E I VENEZIANI RIZZARONO LE DUE COLONNE GRAZIE A UN BERGAMASCO
Parliamo oggi delle due colonne di piazzetta san Marco. Rimasero stese al suolo per un secolo, nessuno in città sapeva come fare ad alzarle finché non arrivò “un campagnolo” di Bergamo a metterle in piedi. E poi vi riporto tante altre curiosità relative ad esse e alle due statue che vi son posate sopra. Todaro e Marco in forma “de Lion”. 🙂 Scherzo, ma Venezia è il frutto dell’amore e dell’ingegno di tanti “veneti” in senso lato, quindi, oggi come un tempo, è di tutti quelli che la amano e la rispettano.
Le due colonne monolitiche di granito segnano l’ingresso della città dalla parte del mare. Esse sono arrivate a Venezia dall’Egitto grazie al doge Domenico Selvo. Ma altri sostengono che provengono da Tiro conquistata nel 1125 dal Doge Domenico Michiel. Altri ancora da Costantinopoli.
Sulla colonna di granito orientale cinereo si alza poi ‘il Leone in bronzo’ una chimera di arte cinese (o assiro babilonese ndr.) in origine ricoperta d’oro, a cui vennero aggiunte le ali e il libro aperto per rappresentare san Marco; sulla colonna rosa si posa la copia dell’originale posto ora in palazzo Ducale, della statua marmorea composita di san Teodoro (in veneziano Todaro), il santo greco primo protettore della Repubblica che uccide il drago “la testa in marmo pario è un bellissimo ritratto di Mitridate re del Ponto, il torso di arte romana del periodo adrianeo con l’aggiunta delle parti mancanti” (Lorenzetti” . La statua raffigura san Todaro con lo scudo sulla destra per indicare che i veneziani tendono a difendersi e non a offendere per primi. Le colonne erano in origine tre, ma una, caduta in acqua durante lo sbarco, non sarà più recuperata..

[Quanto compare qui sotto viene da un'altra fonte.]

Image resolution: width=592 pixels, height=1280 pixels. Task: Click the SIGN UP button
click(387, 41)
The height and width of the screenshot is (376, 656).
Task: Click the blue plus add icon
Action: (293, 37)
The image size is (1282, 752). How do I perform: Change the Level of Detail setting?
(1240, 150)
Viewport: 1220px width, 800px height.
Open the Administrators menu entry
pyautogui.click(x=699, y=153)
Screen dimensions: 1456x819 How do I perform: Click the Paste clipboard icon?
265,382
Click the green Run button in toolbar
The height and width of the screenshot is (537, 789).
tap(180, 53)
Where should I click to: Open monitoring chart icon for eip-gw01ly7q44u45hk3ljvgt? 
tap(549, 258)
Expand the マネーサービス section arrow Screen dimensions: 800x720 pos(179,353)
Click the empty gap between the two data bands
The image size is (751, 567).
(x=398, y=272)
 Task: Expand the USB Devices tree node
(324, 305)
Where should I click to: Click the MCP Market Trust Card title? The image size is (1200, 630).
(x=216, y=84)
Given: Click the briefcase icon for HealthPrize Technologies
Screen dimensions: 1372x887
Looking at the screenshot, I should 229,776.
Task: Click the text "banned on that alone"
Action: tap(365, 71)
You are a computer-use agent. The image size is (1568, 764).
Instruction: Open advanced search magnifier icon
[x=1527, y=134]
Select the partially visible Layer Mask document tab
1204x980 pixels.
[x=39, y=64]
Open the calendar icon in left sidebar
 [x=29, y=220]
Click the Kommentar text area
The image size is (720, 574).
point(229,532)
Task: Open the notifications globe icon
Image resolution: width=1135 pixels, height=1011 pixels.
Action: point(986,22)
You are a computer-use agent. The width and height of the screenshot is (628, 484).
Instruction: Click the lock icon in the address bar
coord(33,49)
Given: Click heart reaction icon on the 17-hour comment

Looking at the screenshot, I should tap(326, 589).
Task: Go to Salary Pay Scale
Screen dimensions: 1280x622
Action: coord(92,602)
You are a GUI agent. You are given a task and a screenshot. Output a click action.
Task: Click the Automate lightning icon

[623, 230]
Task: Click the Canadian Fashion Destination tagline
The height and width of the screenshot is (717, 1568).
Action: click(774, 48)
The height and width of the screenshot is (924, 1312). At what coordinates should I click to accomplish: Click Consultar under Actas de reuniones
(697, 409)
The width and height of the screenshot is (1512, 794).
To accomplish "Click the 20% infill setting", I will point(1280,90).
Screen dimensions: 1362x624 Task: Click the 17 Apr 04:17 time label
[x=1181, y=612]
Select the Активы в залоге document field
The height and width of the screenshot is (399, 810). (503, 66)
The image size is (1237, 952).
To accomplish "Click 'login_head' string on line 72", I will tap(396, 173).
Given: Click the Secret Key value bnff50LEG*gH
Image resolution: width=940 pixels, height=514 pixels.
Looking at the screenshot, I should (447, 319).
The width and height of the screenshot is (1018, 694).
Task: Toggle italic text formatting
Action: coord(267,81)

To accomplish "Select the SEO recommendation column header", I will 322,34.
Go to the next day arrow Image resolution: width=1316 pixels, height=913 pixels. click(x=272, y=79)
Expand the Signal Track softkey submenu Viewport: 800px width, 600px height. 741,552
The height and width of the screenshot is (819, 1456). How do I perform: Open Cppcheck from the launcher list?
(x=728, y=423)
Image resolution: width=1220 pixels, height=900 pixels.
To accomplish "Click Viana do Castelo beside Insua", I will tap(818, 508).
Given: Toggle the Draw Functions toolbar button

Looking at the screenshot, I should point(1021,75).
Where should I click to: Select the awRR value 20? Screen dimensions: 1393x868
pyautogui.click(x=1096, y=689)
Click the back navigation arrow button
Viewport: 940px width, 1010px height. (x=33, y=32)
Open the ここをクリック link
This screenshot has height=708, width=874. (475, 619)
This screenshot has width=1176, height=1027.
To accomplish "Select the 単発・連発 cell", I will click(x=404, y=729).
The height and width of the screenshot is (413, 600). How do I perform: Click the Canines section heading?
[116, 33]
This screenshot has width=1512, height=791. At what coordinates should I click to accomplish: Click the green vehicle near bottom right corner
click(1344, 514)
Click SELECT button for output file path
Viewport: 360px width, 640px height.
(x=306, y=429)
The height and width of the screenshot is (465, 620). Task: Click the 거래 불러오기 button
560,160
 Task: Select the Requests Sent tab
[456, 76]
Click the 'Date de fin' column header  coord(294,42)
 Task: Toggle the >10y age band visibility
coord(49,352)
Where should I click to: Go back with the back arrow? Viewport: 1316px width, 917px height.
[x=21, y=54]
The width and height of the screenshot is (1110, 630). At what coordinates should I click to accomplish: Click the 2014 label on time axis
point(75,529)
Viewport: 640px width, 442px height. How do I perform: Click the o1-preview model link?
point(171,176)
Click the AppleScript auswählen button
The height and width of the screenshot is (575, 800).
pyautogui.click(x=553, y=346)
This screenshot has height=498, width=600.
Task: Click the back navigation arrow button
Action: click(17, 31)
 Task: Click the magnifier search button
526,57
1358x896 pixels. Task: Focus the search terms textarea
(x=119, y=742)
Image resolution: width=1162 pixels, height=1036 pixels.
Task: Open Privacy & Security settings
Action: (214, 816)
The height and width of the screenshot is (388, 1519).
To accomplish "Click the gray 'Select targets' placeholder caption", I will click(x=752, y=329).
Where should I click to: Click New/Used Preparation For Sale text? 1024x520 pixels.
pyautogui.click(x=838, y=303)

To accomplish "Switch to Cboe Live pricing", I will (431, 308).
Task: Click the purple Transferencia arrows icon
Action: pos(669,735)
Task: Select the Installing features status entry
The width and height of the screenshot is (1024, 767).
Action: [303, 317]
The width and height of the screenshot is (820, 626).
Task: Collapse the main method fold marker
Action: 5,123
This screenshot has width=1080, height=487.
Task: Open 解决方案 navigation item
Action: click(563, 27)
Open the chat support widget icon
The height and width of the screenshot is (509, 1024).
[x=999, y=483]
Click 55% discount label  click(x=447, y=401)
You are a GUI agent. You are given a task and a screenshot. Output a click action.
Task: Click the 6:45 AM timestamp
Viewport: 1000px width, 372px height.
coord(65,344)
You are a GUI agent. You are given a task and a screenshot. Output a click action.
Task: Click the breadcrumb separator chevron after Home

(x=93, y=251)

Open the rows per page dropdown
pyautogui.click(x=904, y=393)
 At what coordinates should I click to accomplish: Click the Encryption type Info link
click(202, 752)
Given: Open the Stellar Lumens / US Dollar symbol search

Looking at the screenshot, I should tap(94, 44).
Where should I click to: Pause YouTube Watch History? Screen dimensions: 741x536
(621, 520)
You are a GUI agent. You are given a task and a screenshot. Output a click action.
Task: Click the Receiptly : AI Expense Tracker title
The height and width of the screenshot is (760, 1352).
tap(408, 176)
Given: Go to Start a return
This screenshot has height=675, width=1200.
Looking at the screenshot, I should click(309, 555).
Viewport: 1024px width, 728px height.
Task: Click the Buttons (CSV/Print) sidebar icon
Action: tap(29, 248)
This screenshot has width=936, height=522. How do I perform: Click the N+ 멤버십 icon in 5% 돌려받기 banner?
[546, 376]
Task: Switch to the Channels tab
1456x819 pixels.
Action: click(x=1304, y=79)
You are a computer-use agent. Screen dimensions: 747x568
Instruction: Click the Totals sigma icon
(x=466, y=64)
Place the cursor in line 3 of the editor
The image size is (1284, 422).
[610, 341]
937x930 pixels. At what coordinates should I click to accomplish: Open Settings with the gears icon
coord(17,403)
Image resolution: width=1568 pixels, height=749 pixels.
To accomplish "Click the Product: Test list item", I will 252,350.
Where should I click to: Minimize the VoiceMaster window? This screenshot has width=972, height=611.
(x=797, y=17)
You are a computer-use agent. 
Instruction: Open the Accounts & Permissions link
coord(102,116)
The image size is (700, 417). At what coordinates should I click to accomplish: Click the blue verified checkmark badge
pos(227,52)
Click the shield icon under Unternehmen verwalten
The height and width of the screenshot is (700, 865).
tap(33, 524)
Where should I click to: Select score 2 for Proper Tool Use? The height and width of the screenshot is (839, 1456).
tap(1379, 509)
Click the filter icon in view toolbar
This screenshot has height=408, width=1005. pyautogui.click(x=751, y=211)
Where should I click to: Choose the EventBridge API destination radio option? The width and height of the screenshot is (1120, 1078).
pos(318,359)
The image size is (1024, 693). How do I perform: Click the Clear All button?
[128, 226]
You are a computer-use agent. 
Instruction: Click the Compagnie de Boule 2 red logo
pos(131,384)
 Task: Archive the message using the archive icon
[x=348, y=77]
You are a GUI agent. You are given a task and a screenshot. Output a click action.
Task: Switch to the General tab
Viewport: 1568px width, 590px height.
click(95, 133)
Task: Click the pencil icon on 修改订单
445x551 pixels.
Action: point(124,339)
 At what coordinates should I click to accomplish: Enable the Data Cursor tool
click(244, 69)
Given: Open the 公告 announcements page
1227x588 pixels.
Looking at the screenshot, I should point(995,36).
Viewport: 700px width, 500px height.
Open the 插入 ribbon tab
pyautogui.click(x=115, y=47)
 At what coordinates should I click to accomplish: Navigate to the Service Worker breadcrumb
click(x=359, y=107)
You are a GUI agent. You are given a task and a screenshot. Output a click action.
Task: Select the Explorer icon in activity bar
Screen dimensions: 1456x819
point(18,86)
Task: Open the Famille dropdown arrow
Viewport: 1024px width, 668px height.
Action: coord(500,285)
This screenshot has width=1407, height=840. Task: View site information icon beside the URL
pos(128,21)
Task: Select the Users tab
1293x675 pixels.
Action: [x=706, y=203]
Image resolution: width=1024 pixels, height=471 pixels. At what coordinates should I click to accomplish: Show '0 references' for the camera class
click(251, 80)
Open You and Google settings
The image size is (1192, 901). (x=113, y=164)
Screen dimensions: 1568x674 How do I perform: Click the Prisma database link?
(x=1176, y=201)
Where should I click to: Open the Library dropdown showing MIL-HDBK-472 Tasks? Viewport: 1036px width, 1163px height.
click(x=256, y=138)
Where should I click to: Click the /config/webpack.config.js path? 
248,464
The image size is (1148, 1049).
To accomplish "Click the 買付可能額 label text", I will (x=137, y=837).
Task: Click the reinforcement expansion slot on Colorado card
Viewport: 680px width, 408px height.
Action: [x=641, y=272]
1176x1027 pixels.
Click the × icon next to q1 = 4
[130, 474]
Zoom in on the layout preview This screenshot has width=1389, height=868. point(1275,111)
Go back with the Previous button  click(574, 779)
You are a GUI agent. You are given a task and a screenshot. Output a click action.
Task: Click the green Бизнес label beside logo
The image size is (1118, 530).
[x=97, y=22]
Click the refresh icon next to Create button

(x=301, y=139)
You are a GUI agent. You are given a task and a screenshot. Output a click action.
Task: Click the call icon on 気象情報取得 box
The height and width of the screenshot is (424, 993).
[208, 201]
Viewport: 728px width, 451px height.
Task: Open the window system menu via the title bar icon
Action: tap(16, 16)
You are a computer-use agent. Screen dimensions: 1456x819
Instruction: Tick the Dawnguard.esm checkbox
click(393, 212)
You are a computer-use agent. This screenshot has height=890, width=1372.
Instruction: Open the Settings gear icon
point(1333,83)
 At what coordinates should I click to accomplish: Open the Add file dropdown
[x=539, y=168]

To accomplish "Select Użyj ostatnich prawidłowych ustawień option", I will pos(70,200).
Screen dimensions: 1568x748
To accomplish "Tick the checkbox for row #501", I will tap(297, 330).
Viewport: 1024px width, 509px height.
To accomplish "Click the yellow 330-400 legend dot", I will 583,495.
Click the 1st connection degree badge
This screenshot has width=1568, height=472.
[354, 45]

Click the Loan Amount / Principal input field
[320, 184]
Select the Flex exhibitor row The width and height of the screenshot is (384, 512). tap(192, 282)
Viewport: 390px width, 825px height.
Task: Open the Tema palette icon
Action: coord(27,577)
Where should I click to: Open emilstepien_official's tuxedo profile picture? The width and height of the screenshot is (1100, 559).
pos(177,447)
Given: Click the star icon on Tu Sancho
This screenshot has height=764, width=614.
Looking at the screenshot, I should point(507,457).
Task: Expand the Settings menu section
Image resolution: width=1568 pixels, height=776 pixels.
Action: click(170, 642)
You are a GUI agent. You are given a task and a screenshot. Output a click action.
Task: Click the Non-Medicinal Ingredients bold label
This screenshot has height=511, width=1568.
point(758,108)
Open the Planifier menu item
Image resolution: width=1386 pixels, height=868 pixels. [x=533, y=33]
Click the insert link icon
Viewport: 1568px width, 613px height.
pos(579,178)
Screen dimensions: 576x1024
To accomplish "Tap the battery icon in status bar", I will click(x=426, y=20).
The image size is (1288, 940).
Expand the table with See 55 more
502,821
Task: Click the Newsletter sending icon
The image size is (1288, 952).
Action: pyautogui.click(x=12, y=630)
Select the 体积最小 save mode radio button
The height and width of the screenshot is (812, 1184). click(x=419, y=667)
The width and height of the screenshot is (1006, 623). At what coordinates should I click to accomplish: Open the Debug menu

Per oltre un secolo giacquero in orizzontale non trovandosi il metodo e la forza per farle alzare fin che non arrivò l’imprenditore bergamasco Niccolò Barattieri (detto ‘stratonio’). egli chiede come compenso, ed ottiene, di poter tenere, sui gradini delle colonne, un banco da gioco d’azzardo (vietato altrove): il gioco dei dadi.
Egli fa bloccare un lato delle colonne e lega l’altro a fasci di corde che fissa al suolo sull’altro lato della piazza. Fa bagnare poi le corse, che aumentano di volume/diametro, insomma si ingrossano e quindi si accorciano provocando il sollevamento della testa della colonna di alcuni centimetri.
fa porre poi dei sostegni/zeppe di legno sotto le colonne e accorciare le funi, che vengono poi nuovamente bagnate, così di seguito finché le colonne non raggiungono la posizione verticale.
ripreso da Giovanni Distefano, Atlante storico della Serenissima.